Sunday, January 20, 2008

Lou Dobbs Nails the "Bush legacy"

Beware the Lame Duck

By Lou Dobbs

Lou Dobbs' commentary appears weekly on

NEW YORK (CNN) -- Diehard GOP faithful, the dwindling number of Bush loyalists and political pundits of every stripe and medium seem obsessed these days with defining or discerning the "legacy of George W. Bush."

Lou Dobbs says President Bush has diminished a great nation and may diminish it further.

Frankly, I spend more time worrying about whether or not the United States can survive the remaining 15 months of his ebbing presidency.

There is little mystery about what future historians will consider to be the legacy of the 43rd president of the United States. Those historians are certain to describe the first presidential administration of the 21st century with terms such as dissipation and perversion.

Bush campaigned for the Republican Party's nomination eight years ago, styling himself as a compassionate conservative. He's amply demonstrated that he is neither.

Although many conservatives refuse to accept the reality, George W. Bush is a one-world neo-liberal who drove budget and trade deficits to record heights while embracing faith-based economic policies that perversely require only blind allegiance to free markets and free trade, without regard for consequence.
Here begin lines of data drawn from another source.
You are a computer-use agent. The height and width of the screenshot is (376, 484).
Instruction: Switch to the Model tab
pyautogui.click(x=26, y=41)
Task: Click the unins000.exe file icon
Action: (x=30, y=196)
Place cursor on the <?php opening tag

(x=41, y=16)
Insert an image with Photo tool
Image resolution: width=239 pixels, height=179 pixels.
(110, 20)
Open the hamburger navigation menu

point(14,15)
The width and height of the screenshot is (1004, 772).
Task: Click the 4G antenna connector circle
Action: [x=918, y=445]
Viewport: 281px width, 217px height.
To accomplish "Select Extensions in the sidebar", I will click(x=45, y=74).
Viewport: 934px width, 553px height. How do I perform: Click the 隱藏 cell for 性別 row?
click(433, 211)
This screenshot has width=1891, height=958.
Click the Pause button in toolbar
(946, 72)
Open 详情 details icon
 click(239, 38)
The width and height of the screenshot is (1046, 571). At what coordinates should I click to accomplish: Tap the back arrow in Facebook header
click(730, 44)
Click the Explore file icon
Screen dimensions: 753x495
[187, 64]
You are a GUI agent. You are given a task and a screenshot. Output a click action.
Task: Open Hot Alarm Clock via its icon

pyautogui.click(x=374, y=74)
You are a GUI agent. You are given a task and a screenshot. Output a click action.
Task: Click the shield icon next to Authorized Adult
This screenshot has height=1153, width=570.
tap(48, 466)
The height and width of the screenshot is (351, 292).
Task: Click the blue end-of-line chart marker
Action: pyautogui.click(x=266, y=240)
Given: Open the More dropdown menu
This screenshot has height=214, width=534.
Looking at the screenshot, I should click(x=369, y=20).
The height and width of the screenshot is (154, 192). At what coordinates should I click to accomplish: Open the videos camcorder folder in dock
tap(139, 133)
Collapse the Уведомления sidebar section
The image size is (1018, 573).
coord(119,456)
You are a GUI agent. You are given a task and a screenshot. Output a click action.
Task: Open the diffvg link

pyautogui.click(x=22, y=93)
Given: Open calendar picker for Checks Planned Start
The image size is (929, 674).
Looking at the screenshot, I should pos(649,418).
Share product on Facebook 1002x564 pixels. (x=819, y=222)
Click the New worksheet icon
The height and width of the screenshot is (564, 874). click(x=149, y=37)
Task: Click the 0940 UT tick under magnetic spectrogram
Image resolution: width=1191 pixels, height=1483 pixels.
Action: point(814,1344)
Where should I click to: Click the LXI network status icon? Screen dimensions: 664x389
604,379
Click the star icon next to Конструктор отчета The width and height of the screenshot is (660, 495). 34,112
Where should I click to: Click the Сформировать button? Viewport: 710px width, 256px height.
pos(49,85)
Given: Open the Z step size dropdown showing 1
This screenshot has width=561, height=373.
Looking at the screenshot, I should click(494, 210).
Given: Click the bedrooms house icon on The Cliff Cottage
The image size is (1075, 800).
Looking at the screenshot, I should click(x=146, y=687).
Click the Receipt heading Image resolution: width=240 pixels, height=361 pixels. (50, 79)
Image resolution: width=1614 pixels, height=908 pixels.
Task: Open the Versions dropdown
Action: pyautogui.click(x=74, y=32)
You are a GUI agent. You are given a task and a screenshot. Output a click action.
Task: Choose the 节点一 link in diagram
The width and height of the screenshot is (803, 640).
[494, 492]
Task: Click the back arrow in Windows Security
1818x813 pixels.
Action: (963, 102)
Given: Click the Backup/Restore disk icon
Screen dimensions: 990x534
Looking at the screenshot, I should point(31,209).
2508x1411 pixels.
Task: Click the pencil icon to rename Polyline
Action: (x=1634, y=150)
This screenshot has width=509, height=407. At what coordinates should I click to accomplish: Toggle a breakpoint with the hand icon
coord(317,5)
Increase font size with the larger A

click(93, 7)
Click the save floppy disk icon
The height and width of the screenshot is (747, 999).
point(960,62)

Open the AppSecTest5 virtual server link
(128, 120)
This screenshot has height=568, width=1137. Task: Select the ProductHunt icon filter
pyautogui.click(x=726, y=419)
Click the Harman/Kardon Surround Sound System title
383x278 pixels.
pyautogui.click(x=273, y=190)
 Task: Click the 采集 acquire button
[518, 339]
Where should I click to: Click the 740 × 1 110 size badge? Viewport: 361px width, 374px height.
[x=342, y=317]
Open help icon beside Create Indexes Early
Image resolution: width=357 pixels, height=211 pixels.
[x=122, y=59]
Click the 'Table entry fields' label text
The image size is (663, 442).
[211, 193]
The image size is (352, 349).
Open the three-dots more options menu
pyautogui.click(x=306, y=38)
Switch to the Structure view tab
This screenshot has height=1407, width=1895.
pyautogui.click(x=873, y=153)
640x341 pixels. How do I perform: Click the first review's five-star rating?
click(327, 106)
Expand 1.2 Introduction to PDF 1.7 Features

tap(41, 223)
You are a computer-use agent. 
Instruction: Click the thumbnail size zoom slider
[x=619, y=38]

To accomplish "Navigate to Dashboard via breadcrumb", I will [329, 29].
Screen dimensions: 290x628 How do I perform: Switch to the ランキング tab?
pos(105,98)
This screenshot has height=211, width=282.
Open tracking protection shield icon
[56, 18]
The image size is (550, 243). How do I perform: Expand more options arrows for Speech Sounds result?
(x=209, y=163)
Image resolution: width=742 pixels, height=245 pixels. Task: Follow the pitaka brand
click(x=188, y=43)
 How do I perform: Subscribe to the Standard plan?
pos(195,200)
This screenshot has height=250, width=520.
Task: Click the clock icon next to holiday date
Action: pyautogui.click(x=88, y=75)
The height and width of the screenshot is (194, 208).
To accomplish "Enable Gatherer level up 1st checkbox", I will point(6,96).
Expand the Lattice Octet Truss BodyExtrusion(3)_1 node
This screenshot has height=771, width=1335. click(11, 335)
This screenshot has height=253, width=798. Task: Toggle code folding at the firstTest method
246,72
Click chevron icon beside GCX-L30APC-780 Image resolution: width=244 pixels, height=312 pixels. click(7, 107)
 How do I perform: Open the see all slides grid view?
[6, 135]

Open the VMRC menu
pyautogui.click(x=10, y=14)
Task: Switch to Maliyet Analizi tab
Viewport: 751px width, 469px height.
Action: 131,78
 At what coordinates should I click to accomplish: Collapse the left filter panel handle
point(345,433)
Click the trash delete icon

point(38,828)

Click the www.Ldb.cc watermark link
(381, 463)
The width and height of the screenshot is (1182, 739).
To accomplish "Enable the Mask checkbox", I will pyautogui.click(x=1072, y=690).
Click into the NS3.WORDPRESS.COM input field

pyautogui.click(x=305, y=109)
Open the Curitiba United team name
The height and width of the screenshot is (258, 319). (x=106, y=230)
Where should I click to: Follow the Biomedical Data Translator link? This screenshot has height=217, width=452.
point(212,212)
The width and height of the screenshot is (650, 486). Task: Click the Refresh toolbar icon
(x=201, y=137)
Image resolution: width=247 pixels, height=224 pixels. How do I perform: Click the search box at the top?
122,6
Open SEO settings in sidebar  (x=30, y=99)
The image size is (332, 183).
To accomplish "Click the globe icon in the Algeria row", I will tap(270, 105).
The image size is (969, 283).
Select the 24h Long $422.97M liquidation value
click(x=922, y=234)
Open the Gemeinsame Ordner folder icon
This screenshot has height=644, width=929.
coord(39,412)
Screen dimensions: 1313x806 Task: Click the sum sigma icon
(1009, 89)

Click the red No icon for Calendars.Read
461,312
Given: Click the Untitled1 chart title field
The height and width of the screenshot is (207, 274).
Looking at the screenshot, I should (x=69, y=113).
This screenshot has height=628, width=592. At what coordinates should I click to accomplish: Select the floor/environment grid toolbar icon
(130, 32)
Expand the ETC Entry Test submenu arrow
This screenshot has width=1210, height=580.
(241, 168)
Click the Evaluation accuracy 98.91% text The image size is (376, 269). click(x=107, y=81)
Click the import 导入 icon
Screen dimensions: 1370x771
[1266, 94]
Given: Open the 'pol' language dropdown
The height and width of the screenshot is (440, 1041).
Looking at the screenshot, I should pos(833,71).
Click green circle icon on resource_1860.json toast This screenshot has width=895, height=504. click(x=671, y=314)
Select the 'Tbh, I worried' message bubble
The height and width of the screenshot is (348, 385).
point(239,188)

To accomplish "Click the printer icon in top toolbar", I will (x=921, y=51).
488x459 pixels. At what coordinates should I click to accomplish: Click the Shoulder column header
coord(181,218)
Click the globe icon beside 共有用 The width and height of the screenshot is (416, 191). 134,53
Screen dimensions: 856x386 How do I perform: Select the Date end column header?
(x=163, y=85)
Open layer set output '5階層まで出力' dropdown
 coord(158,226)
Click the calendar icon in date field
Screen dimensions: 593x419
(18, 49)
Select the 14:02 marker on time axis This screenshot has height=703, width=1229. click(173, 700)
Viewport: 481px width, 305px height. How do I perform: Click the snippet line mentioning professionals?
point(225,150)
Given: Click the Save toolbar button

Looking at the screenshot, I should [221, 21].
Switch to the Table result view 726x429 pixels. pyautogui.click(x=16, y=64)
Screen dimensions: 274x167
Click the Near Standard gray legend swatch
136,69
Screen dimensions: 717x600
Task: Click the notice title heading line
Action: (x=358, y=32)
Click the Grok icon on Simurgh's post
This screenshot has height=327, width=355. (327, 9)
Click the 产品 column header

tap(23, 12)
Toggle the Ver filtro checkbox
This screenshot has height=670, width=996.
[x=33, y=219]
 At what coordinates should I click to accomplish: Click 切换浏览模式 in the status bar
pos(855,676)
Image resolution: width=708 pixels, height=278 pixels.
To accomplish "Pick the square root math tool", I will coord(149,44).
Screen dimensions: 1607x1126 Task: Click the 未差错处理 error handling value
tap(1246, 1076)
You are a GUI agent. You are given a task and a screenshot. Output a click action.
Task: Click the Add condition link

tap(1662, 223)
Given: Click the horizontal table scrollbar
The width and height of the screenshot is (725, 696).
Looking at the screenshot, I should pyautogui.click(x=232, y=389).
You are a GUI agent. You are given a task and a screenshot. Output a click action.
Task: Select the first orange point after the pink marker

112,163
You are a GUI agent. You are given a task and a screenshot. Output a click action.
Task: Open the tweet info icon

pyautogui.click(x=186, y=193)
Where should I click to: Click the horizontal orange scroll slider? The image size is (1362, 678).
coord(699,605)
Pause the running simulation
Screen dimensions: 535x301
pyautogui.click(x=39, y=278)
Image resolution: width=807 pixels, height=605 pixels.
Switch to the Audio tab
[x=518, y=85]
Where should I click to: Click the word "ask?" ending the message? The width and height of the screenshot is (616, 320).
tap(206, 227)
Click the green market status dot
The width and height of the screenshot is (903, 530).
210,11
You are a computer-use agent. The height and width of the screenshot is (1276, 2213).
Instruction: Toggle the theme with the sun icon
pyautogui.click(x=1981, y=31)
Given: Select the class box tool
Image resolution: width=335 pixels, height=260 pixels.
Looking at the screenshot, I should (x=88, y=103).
This president pursues a war without demanding of his generals either success or victory and accepts the sacrifice of our brave young men and women in uniform while asking nothing of our people or the nation at a time of war.

Sadly, this president has diminished a great nation and may diminish it further.

President Bush has pressed hard for the Security and Prosperity Partnership, the first step toward a North American Union that will threaten our sovereignty. This administration has permitted American businesses to hire illegal aliens, encouraged the invasion of 12 million to 20 million illegal aliens and has given Mexico and corporate America dominion over our borders and our immigration policy.

Were it not for an outraged public, the Bush administration would have been happy to cede control of our ports to a Dubai government-owned company.

The assault on our national sovereignty continues: At a time when public approval of the White House and Congress is near historic lows, the president is urging the Senate to act favorably on our accession to the United Nations Convention on the Law of the Sea.

One hundred fifty-five nations have ratified the Law of the Sea Treaty, which essentially codifies into law detailed rules about freedom of the seas and the extent of territorial waters. The treaty also establishes an international bureaucracy to regulate deep-sea mining.

The Senate Foreign Relations Committee recently heard arguments on the 1982 Law of the Sea Treaty, which President Ronald Reagan rejected but President Bill Clinton submitted to the Senate in 1994. A vote is likely in the weeks ahead, and this Democratic-controlled Senate is the same institution whose leadership sought passage of the disastrous comprehensive immigration overhaul legislation.

And just as this administration trotted out an Army general to support the Dubai Ports World fiasco and a Marine Corps general to support the administration's immigration proposal, it's now pressured the U.S. Navy to support this treaty.

Bush says the treaty "will secure U.S. sovereign rights over extensive marine areas, including the valuable natural resources they contain." The president could not be more wrong.

This treaty will submit the United States to international tribunals largely adverse to our interests, and the dispute resolution mechanisms are stacked against the United States. Sen. Jim DeMint, R-South Carolina, astutely argues that nearly all the signatories "have voted against the United States over half the time [at the United Nations]."

This administration can do nothing straightforwardly and perverts language at every turn. Take, for example, the words of Deputy Secretary of State John Negroponte arguing in support of the treaty. "As a non-party," he argues, "We are not currently in a position to maximize U.S. sovereign rights over the shelf in the Arctic or elsewhere."

Negroponte's tortured reasoning is entirely consistent with this administration's intellectual performance over almost two terms in office, but it serves neither the truth nor the national interest.

The Law of the Sea Treaty would undermine our national sovereignty and act as a back door for global environmental activists to direct U.S. policy.

It would hold the United States to yet another unaccountable international bureaucracy and constrain our national prerogatives. Aside from that, the treaty is wholly unnecessary. The U.S. Navy already enjoys international navigation rights by customary practice.

Our elected officials in both political parties and the national media should worry less about the legacy of this lame-duck president and far more about the future of a great nation and people debilitated by his ruinous leadership.

The opinions expressed in this commentary are solely those of the writer.